[Dataset records]
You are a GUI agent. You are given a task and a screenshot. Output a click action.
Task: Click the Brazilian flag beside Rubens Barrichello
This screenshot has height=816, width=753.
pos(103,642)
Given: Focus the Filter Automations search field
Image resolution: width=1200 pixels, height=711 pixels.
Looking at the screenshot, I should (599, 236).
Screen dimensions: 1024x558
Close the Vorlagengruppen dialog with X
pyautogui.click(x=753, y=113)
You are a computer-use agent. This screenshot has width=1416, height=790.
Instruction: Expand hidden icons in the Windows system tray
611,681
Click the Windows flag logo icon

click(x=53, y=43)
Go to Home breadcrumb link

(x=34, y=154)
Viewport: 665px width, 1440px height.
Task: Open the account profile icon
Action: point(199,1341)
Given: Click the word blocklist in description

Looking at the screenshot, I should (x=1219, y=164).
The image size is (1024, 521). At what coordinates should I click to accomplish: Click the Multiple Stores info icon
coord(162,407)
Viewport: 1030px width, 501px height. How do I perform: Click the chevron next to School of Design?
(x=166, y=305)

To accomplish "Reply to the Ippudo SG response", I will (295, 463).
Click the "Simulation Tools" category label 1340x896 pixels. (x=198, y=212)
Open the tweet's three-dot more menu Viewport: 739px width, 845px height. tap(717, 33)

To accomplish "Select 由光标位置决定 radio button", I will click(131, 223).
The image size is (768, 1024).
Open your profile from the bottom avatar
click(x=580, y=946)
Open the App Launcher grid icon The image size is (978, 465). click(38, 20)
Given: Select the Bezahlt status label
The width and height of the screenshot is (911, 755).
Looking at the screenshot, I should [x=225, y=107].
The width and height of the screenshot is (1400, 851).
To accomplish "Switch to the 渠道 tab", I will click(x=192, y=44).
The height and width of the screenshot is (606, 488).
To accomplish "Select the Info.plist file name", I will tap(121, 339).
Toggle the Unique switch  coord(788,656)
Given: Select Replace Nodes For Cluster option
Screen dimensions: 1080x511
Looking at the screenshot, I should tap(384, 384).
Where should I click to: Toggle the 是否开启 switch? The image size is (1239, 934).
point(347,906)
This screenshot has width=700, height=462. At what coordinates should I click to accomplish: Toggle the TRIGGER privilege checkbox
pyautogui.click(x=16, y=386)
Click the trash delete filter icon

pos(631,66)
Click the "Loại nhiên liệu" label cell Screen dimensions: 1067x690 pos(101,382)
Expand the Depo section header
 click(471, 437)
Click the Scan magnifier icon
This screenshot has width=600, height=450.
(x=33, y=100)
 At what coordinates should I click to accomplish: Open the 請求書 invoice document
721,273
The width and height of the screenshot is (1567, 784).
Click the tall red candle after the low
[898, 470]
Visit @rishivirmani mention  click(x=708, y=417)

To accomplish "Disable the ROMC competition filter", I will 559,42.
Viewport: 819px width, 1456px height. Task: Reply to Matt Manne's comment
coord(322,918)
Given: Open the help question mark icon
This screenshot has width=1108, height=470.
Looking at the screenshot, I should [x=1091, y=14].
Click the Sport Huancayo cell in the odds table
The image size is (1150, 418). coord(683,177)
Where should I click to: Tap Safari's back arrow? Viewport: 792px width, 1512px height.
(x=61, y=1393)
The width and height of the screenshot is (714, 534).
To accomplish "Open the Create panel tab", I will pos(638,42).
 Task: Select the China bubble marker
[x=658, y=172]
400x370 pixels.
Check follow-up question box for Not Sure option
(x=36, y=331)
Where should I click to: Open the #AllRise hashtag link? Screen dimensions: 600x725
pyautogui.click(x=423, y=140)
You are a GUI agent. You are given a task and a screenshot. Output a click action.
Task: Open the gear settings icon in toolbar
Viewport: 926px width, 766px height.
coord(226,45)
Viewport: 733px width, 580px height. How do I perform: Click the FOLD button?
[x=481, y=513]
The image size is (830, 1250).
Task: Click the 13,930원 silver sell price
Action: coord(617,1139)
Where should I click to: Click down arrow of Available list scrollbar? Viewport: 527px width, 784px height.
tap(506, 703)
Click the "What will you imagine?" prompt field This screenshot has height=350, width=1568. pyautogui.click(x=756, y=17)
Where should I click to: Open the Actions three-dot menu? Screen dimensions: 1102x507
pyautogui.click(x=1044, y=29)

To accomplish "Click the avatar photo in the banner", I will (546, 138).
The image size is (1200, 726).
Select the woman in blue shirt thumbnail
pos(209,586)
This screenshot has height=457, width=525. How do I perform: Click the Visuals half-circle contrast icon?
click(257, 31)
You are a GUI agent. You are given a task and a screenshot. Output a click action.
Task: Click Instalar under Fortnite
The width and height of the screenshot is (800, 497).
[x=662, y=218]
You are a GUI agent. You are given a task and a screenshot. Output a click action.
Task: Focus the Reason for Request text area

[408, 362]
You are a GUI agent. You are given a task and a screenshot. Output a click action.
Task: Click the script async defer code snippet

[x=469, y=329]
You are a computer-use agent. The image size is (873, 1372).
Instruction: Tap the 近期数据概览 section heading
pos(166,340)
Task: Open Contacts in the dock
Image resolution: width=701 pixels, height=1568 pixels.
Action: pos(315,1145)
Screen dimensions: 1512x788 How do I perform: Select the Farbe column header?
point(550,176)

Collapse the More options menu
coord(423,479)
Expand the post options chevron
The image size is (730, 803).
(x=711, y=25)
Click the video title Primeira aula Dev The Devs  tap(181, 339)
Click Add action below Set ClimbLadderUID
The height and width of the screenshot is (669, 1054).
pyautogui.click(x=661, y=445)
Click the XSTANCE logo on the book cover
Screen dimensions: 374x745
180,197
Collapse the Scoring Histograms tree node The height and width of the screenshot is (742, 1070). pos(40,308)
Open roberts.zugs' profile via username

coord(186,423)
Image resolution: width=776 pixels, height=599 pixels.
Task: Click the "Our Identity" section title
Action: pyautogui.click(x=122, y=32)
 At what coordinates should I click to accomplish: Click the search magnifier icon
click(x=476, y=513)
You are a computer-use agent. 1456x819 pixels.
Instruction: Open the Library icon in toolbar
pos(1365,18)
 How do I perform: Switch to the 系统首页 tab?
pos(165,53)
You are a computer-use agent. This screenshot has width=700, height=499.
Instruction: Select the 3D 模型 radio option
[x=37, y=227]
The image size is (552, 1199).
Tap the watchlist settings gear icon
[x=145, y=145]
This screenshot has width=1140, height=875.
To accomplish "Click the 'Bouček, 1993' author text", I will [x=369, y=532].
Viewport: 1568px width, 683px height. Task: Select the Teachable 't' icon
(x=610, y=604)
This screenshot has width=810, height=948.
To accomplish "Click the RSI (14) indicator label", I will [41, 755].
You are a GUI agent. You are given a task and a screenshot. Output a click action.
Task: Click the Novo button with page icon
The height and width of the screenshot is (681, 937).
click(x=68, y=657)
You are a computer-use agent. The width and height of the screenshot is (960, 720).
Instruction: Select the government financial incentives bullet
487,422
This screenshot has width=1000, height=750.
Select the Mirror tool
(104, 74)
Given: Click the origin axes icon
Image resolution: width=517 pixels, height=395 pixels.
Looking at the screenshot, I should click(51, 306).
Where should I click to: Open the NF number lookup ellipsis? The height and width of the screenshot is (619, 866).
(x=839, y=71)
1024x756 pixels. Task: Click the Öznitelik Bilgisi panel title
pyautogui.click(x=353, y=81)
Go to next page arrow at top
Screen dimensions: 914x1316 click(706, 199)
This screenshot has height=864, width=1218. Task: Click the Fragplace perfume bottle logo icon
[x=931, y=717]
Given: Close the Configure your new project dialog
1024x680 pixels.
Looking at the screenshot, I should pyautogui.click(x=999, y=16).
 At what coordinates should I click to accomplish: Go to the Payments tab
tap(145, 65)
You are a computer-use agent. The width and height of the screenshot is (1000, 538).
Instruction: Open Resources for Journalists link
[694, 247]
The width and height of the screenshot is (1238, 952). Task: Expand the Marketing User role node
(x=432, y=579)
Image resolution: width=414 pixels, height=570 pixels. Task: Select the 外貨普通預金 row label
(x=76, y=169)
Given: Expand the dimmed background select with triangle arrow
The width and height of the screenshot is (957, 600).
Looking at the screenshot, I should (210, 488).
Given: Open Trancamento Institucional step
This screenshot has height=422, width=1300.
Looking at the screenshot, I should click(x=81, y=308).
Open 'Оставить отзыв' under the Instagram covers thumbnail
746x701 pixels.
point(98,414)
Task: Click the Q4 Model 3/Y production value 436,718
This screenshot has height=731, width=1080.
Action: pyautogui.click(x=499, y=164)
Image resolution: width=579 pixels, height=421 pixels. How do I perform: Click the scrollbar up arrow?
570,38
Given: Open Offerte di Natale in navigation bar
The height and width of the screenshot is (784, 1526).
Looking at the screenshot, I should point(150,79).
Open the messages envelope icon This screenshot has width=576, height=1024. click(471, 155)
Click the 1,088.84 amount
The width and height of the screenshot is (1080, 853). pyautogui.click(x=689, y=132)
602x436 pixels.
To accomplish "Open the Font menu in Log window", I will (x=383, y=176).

**TASK DETAILS**
For this exercise, copy every line of the data that holds "computer".

**WRITTEN SOLUTION**
You are a computer-use agent. This screenshot has width=1416, height=790.
You are a computer-use agent. The image size is (873, 1372).
You are a computer-use agent. 1456x819 pixels.
You are a computer-use agent. This screenshot has width=700, height=499.
You are a computer-use agent. The width and height of the screenshot is (960, 720).
You are a computer-use agent. The width and height of the screenshot is (1000, 538).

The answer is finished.